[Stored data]
──────

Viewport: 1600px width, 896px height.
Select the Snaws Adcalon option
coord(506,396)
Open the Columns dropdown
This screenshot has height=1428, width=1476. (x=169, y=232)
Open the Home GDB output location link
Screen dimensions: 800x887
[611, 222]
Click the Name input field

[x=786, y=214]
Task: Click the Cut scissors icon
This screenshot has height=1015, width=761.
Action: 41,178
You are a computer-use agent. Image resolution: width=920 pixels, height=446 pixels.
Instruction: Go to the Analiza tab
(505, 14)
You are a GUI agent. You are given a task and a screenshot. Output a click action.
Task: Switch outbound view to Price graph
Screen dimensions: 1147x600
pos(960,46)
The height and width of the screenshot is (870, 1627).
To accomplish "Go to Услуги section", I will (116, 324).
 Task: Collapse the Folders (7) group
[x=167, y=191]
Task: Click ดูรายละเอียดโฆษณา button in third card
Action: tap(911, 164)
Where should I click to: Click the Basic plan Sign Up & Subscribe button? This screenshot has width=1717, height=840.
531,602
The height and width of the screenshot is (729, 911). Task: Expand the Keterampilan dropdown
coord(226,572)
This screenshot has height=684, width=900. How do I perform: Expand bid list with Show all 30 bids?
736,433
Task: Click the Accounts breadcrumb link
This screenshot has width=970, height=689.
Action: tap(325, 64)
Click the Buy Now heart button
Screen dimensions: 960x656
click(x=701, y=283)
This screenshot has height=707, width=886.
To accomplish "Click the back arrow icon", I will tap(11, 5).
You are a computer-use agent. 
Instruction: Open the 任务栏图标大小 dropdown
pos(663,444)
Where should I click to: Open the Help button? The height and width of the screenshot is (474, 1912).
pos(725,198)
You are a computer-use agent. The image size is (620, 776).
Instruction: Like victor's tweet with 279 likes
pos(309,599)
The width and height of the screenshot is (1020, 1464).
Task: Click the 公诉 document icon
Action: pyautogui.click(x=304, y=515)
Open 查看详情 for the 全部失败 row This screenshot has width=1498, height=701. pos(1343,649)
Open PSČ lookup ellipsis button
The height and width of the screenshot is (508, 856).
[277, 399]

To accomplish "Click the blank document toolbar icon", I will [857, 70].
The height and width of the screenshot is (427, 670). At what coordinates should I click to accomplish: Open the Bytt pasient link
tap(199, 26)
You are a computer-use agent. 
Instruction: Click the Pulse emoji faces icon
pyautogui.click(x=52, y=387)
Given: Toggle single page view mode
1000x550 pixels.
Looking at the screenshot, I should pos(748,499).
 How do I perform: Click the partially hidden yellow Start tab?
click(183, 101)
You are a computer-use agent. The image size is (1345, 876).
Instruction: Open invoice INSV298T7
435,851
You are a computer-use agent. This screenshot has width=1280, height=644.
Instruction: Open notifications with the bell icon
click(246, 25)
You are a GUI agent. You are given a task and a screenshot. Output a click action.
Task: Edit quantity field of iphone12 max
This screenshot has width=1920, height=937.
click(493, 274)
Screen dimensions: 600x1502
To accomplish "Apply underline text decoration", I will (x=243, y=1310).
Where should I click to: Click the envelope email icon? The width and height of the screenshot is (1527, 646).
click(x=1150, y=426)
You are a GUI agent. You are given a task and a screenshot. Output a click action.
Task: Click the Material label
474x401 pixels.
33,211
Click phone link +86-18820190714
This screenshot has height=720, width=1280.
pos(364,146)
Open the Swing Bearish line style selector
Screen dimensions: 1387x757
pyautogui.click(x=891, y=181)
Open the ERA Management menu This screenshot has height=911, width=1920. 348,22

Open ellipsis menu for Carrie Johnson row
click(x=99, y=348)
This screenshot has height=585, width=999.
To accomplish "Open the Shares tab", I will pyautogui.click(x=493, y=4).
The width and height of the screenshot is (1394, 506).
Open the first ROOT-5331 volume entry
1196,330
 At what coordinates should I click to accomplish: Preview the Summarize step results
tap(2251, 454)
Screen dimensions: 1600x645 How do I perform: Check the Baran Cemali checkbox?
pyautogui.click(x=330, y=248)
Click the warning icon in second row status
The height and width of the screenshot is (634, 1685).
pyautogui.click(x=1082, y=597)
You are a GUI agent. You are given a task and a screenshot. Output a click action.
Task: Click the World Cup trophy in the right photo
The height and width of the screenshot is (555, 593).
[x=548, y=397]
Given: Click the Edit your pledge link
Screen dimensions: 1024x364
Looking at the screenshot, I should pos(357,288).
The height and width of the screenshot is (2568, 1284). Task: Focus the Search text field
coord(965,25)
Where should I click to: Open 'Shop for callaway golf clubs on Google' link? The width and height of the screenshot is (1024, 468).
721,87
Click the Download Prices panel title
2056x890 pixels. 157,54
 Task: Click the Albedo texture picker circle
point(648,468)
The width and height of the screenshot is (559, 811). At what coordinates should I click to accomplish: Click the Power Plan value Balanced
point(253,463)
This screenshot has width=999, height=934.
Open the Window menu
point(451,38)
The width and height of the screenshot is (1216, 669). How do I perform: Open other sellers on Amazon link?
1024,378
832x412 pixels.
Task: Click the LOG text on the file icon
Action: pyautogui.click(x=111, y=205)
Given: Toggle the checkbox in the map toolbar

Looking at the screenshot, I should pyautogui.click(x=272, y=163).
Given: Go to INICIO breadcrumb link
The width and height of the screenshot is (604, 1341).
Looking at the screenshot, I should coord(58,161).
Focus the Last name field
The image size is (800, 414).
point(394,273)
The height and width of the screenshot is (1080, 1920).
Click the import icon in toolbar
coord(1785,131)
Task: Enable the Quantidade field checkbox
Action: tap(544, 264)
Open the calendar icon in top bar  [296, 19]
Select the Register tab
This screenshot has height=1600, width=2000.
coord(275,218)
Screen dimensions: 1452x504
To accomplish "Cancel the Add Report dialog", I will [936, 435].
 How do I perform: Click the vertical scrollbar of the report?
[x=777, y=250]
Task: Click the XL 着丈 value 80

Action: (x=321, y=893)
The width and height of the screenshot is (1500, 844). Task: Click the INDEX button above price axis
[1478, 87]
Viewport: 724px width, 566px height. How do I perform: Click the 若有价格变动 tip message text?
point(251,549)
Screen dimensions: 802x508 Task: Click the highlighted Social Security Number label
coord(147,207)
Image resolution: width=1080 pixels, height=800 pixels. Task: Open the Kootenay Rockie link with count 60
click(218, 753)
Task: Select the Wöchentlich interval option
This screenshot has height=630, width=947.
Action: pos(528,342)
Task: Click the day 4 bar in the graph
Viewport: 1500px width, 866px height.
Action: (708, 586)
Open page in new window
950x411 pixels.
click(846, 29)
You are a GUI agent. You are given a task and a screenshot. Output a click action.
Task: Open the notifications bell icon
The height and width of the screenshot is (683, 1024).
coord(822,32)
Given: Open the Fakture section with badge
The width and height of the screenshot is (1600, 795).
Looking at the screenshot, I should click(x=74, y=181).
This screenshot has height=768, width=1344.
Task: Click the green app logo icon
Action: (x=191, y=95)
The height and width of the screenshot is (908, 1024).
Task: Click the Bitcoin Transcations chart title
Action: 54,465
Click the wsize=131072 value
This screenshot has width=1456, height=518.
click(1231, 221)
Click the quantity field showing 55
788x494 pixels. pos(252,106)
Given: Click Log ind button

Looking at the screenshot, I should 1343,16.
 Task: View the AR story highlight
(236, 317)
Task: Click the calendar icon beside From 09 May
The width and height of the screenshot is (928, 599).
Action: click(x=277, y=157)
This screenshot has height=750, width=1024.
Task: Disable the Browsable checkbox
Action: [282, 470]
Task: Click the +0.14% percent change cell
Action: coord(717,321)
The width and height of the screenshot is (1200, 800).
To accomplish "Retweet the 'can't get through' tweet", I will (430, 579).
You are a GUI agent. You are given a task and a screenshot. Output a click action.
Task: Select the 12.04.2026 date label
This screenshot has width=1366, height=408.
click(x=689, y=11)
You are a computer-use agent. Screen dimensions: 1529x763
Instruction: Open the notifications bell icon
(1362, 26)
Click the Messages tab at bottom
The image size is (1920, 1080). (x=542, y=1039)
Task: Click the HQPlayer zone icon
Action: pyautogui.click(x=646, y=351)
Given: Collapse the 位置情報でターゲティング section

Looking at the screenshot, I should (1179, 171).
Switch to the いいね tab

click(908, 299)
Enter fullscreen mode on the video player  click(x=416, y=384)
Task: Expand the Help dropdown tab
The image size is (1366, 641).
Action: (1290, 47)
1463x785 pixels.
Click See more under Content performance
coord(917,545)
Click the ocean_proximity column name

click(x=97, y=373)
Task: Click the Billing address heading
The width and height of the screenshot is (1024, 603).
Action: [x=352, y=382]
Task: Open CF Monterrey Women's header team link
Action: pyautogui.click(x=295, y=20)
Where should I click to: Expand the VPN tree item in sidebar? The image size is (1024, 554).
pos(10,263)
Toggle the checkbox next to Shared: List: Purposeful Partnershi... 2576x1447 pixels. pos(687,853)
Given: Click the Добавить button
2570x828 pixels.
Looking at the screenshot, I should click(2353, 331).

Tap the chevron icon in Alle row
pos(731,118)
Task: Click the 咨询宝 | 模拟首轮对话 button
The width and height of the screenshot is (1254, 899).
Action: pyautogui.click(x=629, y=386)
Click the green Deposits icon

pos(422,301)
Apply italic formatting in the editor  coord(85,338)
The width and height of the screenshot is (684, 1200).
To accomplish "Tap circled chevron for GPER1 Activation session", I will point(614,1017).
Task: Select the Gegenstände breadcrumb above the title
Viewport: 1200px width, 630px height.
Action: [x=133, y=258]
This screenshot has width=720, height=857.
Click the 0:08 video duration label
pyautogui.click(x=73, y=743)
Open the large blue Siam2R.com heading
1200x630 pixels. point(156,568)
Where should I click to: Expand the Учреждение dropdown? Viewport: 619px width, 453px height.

──────

* **Work task**: Within the data above, the lines from the one with "Click See more under Content performance" to the one with "Task: Select the Gegenstände" must be repeated exactly; no other line belongs in the answer.

* **Answer to the problem**:
Click See more under Content performance
coord(917,545)
Click the ocean_proximity column name

click(x=97, y=373)
Task: Click the Billing address heading
The width and height of the screenshot is (1024, 603).
Action: [x=352, y=382]
Task: Open CF Monterrey Women's header team link
Action: pyautogui.click(x=295, y=20)
Where should I click to: Expand the VPN tree item in sidebar? The image size is (1024, 554).
pos(10,263)
Toggle the checkbox next to Shared: List: Purposeful Partnershi... 2576x1447 pixels. pos(687,853)
Given: Click the Добавить button
2570x828 pixels.
Looking at the screenshot, I should click(2353, 331).

Tap the chevron icon in Alle row
pos(731,118)
Task: Click the 咨询宝 | 模拟首轮对话 button
The width and height of the screenshot is (1254, 899).
Action: pyautogui.click(x=629, y=386)
Click the green Deposits icon

pos(422,301)
Apply italic formatting in the editor  coord(85,338)
The width and height of the screenshot is (684, 1200).
To accomplish "Tap circled chevron for GPER1 Activation session", I will point(614,1017).
Task: Select the Gegenstände breadcrumb above the title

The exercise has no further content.